● **Source passage**
────────
The third dataset is a scholarly google books report where we will read and also extract data manually that we think is significant.

How to run the code?

  1. Assuming one already has Scrapy installed (if not refer here Scrapy Installation), create your project with the command " scrapy startproject insertCleverName "

  2. In the newly created directory, write your function code for your spider to crawl your dataset (refer to climatebot.py code) and save it under the spiders folder.

  3. Now that your spider has been created, you are ready to crawl and retrieve information! Do this with "scrapy crawl [insertNameOfSpider]"

  4. There you have it! You have crawled, scraped, and extracted data (depending on your specific spider's code).

  5. To go even further into understanding what is happening, one can use the command "scrapy shell [insertUrlLinkHere]" and test out functions needed for scrapy to use. If done correctly, it would look something like Scrapy shell

PHASE 2: EDA and Data Cleaning

The Basis for Comparison

We have combed through the scientific data and predictions we will be comparing our globally collected climate data with. These findings come from government supported reports containing reasonings for certain climate numbers, such as the 1.5 degreed centigrade that we have shown as a majorly significant number.

A csv file containing the figures we will use as a basis of comparison has been added, and we will use this with future EDA.

Datasets used

Currently we are working with three to four datasets. The first dataset is a text file (refer to phase 1 section) which has yet to be analyzed due to errors with the text file when scraping but should be resolved soon.

The second and third datasets (refer to phase 1) have been added as csv files to use for comparison.

The fourth dataset is an extra set we're using to justify our claims. Included is the EDA of it.

EDA process

We decided to first clean the data. There were lots of missing values (NaN) since this dataset goes back to around the 1800's for temperature. Since most of the values were around the same, we decided to just fill the NaN values with the mean values. Next we analyzed the dataset by using a histogram, scatterplots, joint plots, and a boxplot. We did not include a parallel coordinates plane as it wasn't necessary for our data. More information about the EDA in action can be seen on the "square_proj_phase2.ipynb" file.

How to run the code?

  1. Assuming that the scraped files and downloaded datasets are already there on top of the Jupyter notebook environment, one can begin to do the EDA by themselves.
  2. Once the code has been typed on the Jupyter notebook environment using Python 3 as the kernel, simply click "Restart Kernel and Run all Cells" after clicking on the Kernel tab in Jupyter notebooks.

Phase 3: Data Analysis Phase

Datasets used

We decided to just use 1 datset for this. Our fourth one from phase 2 as it is the only one with EDA done on it. We plan on using the dataset to explore two hypothesis in continuing our data analysis.
────────
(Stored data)
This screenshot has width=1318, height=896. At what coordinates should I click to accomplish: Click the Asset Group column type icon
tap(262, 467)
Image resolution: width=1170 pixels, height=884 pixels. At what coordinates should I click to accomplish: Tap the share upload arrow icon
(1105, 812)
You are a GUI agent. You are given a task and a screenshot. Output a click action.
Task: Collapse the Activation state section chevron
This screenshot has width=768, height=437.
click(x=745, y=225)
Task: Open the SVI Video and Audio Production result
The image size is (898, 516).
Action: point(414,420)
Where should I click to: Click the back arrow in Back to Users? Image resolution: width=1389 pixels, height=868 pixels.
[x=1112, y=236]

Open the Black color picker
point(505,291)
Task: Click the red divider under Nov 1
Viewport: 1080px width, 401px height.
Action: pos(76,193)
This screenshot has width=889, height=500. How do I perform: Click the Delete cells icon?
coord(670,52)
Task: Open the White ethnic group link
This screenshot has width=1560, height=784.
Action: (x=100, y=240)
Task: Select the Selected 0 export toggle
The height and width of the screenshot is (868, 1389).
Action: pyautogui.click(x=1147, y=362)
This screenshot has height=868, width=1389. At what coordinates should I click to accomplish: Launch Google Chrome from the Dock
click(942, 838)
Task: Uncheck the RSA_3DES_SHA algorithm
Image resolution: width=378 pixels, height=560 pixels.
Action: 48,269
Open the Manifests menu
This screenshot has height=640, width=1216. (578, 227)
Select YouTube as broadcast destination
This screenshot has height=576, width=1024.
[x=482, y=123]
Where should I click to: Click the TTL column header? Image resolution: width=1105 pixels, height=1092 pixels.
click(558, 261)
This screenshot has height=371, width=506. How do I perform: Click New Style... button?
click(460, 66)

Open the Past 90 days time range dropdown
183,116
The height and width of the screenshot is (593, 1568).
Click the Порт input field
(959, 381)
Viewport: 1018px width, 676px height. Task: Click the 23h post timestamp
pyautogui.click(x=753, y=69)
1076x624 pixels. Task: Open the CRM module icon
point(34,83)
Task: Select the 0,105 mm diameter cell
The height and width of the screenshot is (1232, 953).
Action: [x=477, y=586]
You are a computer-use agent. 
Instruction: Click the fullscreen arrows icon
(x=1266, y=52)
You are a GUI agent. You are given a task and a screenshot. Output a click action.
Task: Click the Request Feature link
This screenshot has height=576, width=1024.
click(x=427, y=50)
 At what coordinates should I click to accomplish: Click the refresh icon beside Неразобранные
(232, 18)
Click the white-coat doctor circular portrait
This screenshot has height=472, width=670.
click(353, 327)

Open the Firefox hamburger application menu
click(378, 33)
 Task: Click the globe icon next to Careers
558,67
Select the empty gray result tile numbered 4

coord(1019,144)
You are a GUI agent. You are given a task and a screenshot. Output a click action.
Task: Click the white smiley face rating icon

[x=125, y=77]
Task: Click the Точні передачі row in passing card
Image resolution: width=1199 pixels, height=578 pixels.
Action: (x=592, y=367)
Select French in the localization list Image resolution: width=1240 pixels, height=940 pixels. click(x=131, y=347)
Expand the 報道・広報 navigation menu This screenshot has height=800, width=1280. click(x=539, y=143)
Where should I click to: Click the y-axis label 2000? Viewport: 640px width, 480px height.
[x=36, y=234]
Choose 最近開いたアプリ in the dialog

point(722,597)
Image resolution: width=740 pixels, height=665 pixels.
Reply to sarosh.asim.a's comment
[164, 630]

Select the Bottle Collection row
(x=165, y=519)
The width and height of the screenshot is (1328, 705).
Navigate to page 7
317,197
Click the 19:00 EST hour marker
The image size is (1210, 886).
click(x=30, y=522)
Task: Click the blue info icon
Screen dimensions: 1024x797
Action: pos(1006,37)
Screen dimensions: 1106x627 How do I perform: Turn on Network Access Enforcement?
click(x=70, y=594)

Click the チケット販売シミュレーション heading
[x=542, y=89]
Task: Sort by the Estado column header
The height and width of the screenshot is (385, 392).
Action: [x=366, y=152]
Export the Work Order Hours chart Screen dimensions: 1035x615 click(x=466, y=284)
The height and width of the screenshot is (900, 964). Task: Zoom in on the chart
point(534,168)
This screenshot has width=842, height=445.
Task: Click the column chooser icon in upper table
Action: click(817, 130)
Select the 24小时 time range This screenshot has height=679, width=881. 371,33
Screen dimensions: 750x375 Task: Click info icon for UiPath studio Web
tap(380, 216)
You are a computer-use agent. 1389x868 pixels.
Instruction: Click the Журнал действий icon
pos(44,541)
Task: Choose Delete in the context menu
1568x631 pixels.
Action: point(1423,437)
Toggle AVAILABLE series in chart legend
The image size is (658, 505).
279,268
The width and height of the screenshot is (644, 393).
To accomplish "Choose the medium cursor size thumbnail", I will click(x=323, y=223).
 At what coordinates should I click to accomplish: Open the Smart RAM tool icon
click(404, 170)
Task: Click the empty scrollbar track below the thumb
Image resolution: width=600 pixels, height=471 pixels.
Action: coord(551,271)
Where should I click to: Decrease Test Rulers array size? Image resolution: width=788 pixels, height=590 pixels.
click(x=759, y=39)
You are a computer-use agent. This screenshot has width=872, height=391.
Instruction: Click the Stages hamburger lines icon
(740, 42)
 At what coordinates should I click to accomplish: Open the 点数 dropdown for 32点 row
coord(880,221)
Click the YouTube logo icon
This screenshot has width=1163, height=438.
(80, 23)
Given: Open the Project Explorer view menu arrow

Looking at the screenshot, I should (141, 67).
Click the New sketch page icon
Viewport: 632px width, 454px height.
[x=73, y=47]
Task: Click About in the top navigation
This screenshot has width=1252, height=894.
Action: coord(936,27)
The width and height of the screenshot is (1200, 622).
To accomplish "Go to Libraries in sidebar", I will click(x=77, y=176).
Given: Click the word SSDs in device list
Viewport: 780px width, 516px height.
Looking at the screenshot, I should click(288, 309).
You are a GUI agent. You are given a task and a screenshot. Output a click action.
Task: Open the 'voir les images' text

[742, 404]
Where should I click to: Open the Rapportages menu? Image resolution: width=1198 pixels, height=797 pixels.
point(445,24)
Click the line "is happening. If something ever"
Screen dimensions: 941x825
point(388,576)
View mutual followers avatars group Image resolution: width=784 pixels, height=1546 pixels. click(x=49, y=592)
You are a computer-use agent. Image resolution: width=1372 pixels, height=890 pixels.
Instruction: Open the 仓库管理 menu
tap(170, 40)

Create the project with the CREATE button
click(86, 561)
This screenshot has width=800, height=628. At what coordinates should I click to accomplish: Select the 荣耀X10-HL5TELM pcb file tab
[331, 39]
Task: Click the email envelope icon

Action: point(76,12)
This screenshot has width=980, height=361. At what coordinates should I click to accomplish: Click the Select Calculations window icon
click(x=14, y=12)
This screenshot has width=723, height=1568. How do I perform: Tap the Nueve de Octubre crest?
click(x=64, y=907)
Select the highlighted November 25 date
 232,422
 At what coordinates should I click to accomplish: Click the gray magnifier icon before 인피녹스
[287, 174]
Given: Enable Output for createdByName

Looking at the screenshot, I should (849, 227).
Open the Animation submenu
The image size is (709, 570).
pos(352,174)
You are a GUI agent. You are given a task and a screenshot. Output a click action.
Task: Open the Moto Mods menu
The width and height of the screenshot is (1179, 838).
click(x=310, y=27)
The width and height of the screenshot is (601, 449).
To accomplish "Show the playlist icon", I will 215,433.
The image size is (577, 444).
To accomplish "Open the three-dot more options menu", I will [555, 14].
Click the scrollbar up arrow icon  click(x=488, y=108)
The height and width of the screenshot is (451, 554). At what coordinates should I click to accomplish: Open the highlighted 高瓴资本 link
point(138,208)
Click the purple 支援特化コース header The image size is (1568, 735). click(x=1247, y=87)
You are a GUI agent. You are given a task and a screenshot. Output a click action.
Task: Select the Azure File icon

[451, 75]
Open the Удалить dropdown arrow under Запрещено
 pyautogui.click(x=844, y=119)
────────
● **Exercise tasks**
a. Answer these questions using the climate data project write-up:
(i) Which command does it give for creating a Scrapy project?
(ii) What were the missing NaN values filled with during data cleaning?
(iii) Which dataset is used in Phase 3?
b. From the climate data project write-up, reproduce the passage from "We have combed" to "with future EDA.".

● **Answers to each task**
a.
(i) "scrapy startproject insertCleverName"
(ii) The mean values.
(iii) The fourth dataset from phase 2, the only one with EDA done on it.

b.
We have combed through the scientific data and predictions we will be comparing our globally collected climate data with. These findings come from government supported reports containing reasonings for certain climate numbers, such as the 1.5 degreed centigrade that we have shown as a majorly significant number.

A csv file containing the figures we will use as a basis of comparison has been added, and we will use this with future EDA.